Flowers for the garden
Tolpis
Tolpis
Family Asteraceae. Name: the origin of the genus name is unclear.
Description: the genus includes about 20 species occurring in the Mediterranean, the Canary and Azores Islands.
Annual and perennial low-growing herbaceous plants, with entire or pinnately divided, toothed, mainly basal leaves, or those located on the lower part of the stem. The inflorescences are heads (capitula); the ligulate flowers are yellow or white, the tubular ones are small and dark. The involucre is multi-rowed, the bracts are narrow. The achenes are cylindrical, ribbed, with a pappus of 8–10 very fine bristles.
Native range - Western Mediterranean. An annual herbaceous plant. Stems erect, strongly branched, up to 90 cm tall. The whole plant has a soft, short pubescence. Lower leaves oblong-spatulate, toothed or crenate-toothed; middle ones lanceolate; upper ones linear with an even margin. Inflorescences are bright yellow with a brown-red disk of small tubular flowers, up to 5 cm in diameter, surrounded by an involucre of numerous bristly bracts. It blooms abundantly from mid-June to September. The fruits are elongated, ovoid, turning dark red at maturity. Seeds remain viable for 3–4 years. Self-seeding occurs.

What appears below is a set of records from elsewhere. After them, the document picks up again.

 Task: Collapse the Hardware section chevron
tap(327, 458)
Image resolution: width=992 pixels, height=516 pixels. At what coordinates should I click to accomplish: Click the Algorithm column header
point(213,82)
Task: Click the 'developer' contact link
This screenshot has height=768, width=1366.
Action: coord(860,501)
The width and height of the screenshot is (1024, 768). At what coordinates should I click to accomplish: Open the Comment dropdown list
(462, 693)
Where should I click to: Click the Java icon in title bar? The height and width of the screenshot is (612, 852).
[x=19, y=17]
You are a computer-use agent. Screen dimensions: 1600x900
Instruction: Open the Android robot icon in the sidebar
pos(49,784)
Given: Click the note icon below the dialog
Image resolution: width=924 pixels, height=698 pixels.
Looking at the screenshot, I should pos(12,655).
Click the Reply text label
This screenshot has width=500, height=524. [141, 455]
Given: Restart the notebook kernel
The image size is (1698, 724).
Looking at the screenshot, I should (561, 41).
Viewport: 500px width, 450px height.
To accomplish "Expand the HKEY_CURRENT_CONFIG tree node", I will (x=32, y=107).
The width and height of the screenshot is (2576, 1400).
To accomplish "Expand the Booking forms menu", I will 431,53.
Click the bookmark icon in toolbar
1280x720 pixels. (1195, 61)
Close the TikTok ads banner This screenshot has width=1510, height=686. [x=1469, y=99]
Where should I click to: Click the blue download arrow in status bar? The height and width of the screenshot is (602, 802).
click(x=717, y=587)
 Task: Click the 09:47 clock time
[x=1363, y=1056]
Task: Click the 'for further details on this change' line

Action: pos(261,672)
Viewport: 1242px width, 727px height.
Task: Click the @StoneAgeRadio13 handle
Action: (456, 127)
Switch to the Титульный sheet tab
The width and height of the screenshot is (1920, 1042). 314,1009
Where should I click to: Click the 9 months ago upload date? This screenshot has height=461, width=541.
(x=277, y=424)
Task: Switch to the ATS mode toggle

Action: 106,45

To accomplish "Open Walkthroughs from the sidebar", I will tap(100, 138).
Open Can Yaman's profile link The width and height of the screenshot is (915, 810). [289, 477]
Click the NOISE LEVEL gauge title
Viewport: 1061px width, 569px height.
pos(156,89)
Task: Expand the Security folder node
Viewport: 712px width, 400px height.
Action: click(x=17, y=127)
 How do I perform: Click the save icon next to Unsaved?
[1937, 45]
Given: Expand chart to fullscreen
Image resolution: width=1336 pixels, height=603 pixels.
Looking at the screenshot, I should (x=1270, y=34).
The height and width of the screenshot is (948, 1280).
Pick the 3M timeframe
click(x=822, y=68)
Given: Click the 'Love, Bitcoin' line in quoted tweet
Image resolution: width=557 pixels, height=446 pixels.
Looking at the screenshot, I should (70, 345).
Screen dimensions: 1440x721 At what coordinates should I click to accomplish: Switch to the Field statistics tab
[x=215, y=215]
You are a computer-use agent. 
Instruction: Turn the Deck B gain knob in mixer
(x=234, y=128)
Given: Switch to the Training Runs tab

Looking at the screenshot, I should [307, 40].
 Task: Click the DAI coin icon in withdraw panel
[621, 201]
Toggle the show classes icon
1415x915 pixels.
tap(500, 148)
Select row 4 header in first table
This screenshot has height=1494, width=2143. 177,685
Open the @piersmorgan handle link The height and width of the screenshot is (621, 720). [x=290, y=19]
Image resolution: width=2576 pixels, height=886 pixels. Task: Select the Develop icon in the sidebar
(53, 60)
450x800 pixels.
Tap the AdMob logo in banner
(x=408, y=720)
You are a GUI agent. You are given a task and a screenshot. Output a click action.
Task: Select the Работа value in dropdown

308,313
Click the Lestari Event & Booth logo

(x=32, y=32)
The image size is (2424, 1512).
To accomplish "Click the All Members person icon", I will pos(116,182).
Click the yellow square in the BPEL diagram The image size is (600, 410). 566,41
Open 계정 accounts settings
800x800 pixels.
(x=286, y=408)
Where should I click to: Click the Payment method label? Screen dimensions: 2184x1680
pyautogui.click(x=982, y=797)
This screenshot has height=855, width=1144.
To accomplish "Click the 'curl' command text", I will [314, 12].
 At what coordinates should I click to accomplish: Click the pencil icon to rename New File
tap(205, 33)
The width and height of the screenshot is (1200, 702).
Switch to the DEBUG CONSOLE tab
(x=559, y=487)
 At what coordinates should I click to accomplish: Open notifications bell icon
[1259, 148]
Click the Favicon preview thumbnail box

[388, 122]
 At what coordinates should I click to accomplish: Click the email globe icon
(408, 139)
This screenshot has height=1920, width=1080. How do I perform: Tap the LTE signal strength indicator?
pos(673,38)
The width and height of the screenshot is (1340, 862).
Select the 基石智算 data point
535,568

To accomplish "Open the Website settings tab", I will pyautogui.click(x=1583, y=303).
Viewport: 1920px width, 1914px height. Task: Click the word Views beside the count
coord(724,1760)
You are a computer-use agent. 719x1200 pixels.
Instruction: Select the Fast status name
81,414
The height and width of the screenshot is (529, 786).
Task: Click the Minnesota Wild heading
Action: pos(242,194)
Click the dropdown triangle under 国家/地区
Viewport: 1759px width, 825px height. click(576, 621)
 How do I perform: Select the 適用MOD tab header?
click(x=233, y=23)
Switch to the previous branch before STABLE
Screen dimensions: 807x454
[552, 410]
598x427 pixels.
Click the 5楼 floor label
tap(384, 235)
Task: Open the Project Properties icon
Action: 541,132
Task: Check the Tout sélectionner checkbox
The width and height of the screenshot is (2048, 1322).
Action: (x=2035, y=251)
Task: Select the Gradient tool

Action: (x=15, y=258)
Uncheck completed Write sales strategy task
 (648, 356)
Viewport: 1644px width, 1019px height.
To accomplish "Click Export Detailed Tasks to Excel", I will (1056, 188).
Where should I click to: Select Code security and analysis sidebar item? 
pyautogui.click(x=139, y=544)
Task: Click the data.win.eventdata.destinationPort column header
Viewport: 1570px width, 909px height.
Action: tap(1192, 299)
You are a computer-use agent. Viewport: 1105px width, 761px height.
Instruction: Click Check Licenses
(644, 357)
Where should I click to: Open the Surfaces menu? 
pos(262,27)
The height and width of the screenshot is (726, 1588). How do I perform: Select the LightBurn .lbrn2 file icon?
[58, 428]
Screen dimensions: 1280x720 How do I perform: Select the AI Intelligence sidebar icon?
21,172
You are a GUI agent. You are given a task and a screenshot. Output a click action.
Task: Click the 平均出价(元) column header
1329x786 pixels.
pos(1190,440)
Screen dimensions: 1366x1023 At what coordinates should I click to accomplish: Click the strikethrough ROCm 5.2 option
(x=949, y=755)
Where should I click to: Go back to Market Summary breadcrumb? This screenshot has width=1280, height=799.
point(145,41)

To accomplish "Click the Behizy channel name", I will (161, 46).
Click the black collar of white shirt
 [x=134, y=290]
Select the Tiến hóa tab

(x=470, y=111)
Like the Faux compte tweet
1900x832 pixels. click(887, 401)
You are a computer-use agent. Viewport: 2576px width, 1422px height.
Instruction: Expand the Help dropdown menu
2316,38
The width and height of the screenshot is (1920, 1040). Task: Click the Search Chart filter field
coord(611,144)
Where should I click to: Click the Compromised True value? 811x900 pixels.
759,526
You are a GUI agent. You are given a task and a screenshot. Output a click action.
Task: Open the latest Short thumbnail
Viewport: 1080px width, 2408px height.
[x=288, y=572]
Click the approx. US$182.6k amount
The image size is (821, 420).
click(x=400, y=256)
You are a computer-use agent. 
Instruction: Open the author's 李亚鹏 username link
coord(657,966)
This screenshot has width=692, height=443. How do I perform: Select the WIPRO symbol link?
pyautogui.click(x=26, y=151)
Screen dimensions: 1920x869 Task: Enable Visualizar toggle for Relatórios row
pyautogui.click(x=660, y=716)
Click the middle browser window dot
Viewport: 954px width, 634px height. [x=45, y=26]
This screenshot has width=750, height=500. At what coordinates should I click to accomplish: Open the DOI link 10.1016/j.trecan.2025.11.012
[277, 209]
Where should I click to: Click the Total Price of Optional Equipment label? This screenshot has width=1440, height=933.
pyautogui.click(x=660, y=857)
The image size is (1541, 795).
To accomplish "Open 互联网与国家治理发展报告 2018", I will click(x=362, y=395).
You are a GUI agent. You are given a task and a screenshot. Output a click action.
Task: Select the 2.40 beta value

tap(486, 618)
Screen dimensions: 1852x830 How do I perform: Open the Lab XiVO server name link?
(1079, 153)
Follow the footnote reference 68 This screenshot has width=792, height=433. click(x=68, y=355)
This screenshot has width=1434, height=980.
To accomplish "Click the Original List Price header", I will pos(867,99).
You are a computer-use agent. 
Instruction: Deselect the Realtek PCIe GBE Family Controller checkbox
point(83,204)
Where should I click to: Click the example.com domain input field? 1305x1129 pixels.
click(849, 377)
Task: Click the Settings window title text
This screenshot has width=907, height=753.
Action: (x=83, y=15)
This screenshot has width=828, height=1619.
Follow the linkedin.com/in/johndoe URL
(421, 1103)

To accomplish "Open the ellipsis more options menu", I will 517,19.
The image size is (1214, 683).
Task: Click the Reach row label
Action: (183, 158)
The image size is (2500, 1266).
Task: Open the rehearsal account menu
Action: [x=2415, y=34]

Location: light-loving and cold-hardy.
Soil: prefers moderately fertile soils with adequate lime content. Does not tolerate waterlogging.
Propagation: by seed. For raising seedlings, sow in March in a greenhouse; seedlings appear on the 8th–10th day. It can be sown outdoors in April with subsequent thinning of seedlings to 15–20 cm spacing.
Uses: in groups, borders, rock gardens and for cutting.